Going down the data below, set down exactly the line with "Instruction: Cancel the Edit Interface dialog" and each line after it through the line with "The height and width of the screenshot is (299, 640)."; no other lines.

** Records for processing follows **

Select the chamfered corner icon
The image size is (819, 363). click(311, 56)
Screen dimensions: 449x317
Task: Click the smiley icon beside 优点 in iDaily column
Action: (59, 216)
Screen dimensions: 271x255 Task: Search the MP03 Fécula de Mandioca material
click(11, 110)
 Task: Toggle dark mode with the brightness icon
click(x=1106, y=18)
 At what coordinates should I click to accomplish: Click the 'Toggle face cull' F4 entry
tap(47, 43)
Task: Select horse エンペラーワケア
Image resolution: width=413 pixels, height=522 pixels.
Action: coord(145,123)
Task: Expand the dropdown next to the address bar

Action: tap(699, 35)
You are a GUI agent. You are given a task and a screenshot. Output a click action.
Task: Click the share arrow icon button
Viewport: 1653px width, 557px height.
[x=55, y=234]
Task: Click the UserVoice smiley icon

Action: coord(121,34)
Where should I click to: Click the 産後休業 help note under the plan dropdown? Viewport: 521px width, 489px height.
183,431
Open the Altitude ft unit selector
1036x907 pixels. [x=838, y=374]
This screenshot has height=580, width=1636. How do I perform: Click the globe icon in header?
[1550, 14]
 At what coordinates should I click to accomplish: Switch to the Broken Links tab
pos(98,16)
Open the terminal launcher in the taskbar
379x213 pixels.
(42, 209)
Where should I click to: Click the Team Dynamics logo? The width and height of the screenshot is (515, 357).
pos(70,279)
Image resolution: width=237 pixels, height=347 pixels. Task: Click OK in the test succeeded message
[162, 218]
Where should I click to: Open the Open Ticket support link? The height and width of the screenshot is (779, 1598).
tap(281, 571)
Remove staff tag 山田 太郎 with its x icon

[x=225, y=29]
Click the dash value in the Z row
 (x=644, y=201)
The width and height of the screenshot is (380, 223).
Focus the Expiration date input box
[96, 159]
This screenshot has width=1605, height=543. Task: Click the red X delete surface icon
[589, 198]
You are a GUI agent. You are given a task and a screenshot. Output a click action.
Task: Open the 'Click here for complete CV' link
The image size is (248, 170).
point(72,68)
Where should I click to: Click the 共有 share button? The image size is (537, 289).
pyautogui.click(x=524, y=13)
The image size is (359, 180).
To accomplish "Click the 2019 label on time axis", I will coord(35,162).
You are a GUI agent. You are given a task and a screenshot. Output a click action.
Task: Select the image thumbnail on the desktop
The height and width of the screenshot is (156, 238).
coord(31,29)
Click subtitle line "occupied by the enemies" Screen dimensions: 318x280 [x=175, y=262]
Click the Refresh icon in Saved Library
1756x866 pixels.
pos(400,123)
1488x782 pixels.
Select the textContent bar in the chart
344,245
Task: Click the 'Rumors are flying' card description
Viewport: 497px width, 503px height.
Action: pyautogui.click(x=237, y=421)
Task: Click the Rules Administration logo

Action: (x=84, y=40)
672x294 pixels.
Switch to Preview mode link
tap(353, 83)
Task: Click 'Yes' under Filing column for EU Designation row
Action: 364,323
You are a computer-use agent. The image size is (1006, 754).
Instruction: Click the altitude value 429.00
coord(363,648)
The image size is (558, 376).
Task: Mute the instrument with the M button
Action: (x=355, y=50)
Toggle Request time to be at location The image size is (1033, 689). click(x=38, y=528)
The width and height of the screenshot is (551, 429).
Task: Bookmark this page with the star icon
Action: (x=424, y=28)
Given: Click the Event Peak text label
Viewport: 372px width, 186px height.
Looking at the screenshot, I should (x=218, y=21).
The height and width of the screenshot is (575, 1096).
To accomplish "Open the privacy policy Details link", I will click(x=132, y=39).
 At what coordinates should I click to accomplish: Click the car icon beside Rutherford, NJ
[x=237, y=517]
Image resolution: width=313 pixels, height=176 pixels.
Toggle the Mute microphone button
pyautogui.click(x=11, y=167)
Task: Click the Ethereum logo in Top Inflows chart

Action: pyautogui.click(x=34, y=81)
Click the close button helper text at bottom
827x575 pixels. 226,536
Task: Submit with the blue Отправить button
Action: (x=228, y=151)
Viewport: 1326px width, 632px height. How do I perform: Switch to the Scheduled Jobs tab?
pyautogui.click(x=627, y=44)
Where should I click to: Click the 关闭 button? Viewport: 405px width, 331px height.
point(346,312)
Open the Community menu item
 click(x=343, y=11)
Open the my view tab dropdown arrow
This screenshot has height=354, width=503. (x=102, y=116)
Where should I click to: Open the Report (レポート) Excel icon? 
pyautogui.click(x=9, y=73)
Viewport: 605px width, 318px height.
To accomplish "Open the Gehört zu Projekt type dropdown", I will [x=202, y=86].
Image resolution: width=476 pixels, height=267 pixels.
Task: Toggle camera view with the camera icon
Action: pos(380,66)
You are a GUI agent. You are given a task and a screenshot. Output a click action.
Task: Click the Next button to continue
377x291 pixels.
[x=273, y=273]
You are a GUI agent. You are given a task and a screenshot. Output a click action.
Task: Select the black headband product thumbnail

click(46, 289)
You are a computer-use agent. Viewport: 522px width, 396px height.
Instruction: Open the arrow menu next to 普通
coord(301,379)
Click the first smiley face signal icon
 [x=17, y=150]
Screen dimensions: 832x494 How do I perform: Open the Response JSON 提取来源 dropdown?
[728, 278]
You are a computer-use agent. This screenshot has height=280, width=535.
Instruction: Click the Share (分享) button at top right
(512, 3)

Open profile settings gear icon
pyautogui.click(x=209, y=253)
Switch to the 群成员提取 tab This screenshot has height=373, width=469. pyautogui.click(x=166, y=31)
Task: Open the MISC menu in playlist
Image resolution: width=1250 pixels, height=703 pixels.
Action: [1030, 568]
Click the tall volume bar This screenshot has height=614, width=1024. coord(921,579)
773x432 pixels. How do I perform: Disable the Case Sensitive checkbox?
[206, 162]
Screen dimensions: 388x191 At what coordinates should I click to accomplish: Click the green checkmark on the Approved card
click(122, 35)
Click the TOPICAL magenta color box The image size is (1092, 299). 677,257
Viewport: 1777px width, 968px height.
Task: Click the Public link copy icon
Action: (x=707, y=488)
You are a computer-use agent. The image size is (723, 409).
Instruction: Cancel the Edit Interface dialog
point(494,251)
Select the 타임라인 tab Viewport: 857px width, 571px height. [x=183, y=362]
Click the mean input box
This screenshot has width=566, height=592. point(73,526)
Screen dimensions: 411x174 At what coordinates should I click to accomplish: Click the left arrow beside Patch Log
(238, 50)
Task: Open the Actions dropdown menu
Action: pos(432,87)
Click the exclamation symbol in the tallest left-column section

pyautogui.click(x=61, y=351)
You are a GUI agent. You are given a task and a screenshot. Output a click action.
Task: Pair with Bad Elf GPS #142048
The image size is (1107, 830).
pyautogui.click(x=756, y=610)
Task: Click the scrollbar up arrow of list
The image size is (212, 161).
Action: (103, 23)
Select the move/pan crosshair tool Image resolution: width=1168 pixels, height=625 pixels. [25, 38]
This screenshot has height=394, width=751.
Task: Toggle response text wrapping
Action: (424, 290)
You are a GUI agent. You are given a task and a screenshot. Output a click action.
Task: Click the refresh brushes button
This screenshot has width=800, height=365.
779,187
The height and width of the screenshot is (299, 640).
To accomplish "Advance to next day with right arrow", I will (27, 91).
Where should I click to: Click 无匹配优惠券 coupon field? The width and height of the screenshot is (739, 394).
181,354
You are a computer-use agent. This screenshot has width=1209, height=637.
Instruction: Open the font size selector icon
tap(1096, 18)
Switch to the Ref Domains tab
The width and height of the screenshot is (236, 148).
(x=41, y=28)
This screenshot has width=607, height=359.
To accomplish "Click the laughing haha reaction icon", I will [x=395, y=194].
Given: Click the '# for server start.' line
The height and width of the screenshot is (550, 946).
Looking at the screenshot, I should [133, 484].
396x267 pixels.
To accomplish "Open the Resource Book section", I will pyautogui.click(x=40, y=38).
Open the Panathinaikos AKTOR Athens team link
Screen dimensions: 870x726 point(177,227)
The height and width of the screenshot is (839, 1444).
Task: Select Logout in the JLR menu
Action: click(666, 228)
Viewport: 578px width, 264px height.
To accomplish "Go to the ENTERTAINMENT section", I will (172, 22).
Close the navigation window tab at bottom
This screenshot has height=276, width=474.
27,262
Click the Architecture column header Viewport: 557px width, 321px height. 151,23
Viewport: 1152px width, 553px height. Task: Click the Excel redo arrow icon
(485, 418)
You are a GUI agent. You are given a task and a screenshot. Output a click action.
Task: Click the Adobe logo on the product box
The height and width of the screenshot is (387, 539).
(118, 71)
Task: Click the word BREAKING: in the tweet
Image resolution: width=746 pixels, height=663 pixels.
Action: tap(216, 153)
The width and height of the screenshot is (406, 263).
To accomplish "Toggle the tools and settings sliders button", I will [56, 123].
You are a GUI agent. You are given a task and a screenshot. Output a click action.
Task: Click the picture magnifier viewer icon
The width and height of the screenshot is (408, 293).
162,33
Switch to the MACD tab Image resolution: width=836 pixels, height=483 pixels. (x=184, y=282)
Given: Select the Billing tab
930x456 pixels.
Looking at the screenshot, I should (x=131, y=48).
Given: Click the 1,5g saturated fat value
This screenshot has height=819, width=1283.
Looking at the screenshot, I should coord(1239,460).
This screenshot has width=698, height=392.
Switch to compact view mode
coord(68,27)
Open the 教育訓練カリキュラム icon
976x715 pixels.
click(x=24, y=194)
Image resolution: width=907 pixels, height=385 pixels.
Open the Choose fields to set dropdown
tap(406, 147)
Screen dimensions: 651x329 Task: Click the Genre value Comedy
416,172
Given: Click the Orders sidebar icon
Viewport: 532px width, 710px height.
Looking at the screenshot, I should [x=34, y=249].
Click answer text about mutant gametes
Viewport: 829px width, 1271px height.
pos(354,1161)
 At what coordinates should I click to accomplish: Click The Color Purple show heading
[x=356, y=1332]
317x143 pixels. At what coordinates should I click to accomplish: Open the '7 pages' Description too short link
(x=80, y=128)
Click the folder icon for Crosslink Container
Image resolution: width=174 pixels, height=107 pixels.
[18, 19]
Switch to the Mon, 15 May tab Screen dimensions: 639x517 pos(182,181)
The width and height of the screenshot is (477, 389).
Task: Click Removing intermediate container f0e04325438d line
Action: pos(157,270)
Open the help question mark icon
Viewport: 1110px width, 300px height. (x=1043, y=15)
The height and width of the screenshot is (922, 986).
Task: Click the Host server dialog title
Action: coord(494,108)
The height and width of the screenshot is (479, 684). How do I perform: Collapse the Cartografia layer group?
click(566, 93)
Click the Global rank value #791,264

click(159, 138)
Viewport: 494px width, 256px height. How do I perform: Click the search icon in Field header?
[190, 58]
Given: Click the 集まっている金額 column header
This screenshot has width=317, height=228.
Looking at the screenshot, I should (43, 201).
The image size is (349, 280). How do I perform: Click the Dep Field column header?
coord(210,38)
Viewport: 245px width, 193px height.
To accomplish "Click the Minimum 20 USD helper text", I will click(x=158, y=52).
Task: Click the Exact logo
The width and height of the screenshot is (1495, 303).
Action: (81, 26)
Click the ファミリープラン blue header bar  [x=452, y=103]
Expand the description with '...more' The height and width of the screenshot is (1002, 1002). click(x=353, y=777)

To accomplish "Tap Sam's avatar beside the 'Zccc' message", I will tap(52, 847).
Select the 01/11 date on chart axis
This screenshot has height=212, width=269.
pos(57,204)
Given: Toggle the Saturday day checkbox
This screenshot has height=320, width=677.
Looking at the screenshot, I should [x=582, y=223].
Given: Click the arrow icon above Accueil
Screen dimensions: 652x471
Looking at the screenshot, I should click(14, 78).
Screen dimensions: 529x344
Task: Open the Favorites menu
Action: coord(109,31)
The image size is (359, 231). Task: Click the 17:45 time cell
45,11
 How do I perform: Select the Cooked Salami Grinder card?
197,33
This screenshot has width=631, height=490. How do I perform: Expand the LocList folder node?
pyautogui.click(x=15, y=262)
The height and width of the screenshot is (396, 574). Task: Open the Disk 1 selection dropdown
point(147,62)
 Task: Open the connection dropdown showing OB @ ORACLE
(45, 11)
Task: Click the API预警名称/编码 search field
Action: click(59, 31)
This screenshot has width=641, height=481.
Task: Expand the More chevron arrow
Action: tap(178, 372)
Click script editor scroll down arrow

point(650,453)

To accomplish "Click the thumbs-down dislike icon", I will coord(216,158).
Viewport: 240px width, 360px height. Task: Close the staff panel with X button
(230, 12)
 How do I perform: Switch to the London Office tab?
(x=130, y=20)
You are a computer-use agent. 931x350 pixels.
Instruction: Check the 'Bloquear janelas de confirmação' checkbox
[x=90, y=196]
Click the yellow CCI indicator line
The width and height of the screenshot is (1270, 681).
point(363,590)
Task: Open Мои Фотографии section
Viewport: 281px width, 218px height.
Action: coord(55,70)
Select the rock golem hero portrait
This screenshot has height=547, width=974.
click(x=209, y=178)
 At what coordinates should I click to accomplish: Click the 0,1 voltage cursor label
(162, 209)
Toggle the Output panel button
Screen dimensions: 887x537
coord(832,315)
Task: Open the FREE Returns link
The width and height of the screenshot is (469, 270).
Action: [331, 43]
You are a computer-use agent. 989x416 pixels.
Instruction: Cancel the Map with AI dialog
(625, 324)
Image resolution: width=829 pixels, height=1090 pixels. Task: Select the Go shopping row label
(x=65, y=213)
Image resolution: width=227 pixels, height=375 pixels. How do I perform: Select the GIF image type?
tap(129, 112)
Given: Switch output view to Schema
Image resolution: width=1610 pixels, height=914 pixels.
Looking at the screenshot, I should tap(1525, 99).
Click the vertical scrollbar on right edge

** End of Records for processing **

Written solution –
Instruction: Cancel the Edit Interface dialog
point(494,251)
Select the 타임라인 tab Viewport: 857px width, 571px height. [x=183, y=362]
Click the mean input box
This screenshot has width=566, height=592. point(73,526)
Screen dimensions: 411x174 At what coordinates should I click to accomplish: Click the left arrow beside Patch Log
(238, 50)
Task: Open the Actions dropdown menu
Action: pos(432,87)
Click the exclamation symbol in the tallest left-column section

pyautogui.click(x=61, y=351)
You are a GUI agent. You are given a task and a screenshot. Output a click action.
Task: Pair with Bad Elf GPS #142048
The image size is (1107, 830).
pyautogui.click(x=756, y=610)
Task: Click the scrollbar up arrow of list
The image size is (212, 161).
Action: (103, 23)
Select the move/pan crosshair tool Image resolution: width=1168 pixels, height=625 pixels. [25, 38]
This screenshot has height=394, width=751.
Task: Toggle response text wrapping
Action: (424, 290)
You are a GUI agent. You are given a task and a screenshot. Output a click action.
Task: Click the refresh brushes button
This screenshot has width=800, height=365.
779,187
The height and width of the screenshot is (299, 640).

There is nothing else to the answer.